His patients had microcephaly from craniosynostosis and were thought to be imbeciles. These patients accordingly underwent craniectomy to remove the involved suture line and to "release the brain". Soon after, in 1891, linear craniectomy was introduced. As with any new procedure, this one met with much resistance. However, the resistance to a surgical intervention was slowly put to rest with mounting evidence. Several studies indicated that craniosynostectomy was the treatment of choice for the release of fused suture lines in the skull. Studies showed that, over time, cranial suture areas excised during strip craniectomy still became fused and led to an abnormal cranial contour.

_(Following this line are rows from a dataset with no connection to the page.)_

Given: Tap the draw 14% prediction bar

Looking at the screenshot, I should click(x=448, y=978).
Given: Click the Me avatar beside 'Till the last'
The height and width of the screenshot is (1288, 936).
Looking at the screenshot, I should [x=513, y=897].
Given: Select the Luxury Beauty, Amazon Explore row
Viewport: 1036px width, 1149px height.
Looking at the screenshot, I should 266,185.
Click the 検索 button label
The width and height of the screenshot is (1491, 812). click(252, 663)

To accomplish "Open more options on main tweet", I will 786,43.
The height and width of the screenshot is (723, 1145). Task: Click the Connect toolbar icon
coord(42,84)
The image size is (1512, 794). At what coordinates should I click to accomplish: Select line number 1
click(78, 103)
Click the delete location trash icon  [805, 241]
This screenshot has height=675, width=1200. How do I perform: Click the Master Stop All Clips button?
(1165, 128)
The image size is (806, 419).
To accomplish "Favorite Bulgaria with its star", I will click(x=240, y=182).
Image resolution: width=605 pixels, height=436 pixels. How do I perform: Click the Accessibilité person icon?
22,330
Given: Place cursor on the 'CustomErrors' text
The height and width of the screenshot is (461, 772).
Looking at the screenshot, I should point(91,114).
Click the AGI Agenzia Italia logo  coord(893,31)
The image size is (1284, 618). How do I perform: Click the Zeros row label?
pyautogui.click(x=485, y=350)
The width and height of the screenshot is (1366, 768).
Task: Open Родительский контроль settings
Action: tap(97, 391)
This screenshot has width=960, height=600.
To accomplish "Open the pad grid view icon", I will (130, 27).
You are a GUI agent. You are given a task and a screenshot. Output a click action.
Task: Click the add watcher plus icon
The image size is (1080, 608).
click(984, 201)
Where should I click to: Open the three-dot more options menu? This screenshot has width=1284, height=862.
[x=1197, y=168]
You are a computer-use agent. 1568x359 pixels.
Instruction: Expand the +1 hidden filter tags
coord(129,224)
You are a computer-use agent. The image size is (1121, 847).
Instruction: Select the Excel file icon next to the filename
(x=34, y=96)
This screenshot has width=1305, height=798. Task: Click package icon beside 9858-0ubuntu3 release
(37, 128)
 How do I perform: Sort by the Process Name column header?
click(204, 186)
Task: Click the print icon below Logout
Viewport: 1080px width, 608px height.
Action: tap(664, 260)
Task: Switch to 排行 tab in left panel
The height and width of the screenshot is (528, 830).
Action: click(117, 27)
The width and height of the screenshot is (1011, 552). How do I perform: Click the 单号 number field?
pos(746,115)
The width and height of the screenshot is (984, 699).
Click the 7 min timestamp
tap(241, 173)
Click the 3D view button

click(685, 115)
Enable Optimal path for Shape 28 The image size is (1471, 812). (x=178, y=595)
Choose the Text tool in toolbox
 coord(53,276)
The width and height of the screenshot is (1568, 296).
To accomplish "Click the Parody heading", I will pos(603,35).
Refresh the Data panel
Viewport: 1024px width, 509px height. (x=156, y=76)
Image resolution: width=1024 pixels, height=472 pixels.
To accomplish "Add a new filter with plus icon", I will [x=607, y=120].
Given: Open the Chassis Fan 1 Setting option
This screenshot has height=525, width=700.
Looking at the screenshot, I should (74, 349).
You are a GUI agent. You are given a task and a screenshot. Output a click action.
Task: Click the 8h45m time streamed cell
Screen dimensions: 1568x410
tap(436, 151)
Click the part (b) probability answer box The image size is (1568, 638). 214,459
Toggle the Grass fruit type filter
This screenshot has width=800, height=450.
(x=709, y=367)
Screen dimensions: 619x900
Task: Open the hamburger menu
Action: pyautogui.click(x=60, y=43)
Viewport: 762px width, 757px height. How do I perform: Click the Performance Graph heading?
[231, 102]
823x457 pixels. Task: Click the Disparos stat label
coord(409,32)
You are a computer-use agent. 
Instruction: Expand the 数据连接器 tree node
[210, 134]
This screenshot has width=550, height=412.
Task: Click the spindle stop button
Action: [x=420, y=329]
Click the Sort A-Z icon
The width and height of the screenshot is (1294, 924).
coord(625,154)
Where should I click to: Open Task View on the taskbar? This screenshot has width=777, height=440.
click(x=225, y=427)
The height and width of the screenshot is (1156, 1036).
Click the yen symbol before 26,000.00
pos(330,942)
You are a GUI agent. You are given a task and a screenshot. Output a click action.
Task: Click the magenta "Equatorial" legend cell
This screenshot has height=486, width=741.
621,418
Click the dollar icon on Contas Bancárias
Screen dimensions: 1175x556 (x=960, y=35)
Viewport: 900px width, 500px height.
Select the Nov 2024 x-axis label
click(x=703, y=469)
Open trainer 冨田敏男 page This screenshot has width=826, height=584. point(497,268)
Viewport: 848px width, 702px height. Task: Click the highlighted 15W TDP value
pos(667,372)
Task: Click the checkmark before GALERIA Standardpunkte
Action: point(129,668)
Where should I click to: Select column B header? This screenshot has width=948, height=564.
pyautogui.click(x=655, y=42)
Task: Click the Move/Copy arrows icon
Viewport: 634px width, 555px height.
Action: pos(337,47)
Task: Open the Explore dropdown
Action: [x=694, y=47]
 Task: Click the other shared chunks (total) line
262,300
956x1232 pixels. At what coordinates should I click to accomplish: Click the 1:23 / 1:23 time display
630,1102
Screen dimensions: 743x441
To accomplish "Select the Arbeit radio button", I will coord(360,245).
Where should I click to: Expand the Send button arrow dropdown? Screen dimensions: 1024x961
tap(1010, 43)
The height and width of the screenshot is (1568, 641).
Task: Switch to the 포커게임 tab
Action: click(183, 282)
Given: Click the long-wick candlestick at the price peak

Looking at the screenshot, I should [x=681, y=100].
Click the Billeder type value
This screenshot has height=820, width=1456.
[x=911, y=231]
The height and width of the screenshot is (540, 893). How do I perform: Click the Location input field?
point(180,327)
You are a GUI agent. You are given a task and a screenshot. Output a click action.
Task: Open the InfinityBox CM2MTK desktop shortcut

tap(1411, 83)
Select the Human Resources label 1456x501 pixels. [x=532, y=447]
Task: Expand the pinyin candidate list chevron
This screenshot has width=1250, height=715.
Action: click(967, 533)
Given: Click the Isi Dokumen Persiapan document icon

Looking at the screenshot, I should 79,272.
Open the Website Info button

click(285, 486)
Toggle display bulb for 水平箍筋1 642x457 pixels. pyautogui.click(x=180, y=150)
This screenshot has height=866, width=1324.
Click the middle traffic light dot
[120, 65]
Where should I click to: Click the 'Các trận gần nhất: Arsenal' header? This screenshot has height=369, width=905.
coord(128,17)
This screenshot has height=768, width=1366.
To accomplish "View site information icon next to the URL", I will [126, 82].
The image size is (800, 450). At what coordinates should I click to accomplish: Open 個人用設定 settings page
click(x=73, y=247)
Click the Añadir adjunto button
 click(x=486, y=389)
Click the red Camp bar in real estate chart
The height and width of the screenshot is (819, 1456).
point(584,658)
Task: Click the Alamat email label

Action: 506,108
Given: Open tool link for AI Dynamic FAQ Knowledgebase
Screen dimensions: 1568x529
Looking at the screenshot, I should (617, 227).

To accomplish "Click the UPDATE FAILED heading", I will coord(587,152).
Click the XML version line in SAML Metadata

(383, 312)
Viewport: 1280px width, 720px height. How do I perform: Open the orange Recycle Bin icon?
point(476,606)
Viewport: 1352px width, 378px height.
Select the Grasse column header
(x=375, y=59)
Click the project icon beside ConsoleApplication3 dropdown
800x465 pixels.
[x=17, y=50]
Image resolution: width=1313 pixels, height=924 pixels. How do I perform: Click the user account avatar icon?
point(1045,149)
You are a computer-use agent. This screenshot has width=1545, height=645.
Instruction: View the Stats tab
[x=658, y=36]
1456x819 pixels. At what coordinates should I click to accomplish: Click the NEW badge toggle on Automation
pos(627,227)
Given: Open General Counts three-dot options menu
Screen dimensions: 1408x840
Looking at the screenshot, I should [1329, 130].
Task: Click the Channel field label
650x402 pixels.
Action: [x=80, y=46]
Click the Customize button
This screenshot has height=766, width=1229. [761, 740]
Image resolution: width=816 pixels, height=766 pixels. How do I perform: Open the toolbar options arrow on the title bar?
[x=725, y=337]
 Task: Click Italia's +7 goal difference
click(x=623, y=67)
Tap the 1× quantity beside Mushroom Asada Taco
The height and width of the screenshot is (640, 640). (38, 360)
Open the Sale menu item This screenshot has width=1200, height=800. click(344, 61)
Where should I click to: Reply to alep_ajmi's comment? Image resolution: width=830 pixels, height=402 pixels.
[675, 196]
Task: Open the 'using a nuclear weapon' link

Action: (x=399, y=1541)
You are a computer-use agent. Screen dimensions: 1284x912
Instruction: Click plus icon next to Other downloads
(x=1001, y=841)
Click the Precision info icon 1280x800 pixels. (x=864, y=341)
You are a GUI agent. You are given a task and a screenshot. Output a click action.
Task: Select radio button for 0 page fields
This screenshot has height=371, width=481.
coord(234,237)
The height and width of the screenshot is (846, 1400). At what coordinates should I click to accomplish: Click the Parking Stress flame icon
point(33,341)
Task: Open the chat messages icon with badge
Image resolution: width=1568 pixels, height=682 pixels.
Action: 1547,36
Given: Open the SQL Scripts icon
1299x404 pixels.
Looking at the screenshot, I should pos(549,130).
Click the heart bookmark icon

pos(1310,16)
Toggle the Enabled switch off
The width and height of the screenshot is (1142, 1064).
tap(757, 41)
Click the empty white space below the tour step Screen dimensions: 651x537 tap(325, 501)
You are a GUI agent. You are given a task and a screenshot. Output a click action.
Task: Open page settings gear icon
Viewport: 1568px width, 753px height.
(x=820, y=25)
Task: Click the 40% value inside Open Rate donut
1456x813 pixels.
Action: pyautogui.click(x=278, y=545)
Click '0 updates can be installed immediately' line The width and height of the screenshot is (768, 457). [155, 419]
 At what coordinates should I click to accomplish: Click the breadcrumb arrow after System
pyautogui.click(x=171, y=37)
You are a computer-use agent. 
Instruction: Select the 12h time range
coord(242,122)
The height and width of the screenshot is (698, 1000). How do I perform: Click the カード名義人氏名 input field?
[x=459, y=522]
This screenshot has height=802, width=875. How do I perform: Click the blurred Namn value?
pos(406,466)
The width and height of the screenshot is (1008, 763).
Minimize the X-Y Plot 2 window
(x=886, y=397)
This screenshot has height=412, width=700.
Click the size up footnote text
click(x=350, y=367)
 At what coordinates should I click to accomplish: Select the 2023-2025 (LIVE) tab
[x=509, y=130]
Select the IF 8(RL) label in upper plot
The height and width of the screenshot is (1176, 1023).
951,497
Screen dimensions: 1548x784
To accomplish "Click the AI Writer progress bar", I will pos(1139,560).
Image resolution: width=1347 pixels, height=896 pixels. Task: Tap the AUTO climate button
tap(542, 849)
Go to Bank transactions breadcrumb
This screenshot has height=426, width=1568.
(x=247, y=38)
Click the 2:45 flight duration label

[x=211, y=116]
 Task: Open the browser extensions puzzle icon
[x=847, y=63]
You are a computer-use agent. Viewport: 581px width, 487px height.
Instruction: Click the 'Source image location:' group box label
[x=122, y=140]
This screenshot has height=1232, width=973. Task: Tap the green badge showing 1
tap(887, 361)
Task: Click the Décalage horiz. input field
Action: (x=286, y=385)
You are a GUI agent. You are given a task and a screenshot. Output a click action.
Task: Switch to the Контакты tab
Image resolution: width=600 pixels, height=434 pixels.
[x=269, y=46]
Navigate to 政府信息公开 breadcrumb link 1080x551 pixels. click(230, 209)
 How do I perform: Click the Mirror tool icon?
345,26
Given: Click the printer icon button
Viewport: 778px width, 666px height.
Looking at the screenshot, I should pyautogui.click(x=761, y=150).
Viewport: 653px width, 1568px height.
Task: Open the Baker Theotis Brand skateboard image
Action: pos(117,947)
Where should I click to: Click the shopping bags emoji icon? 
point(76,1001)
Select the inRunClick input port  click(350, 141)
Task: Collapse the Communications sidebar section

Strip craniectomy was easier and involved less blood loss compared with the newer cranial vault reconstruction. Strip craniectomy also did not address the frontal bossing and associated abnormalities in calvarial shape and relied on the rapid growth of the brain to correct it. Strip craniectomy was optimal only in the first few months of infancy, while surgeons could use cranial vault reconstruction throughout infancy. Consequently, strip craniectomy lost favor, and the surgical treatment has been modified to include cranial vault remodeling. Recently, with the advent of endoscopy, attention has returned to endoscopic strip craniectomy. The endoscopic technique has only been tried over the last several years, but it offers the advantages of a shorter and safer operation, less cost, less in-hospital time, and less blood loss. The operation was shown to be a success in a study of 12 patients, all younger than 8 months. Critical to this success and a departure from the standard strip craniosynostectomy was the extensive use of a postoperative remodeling helmet. Although first introduced by Persing et al. in 1986, helmet therapy has not been used as extensively as a postoperative therapeutic intervention.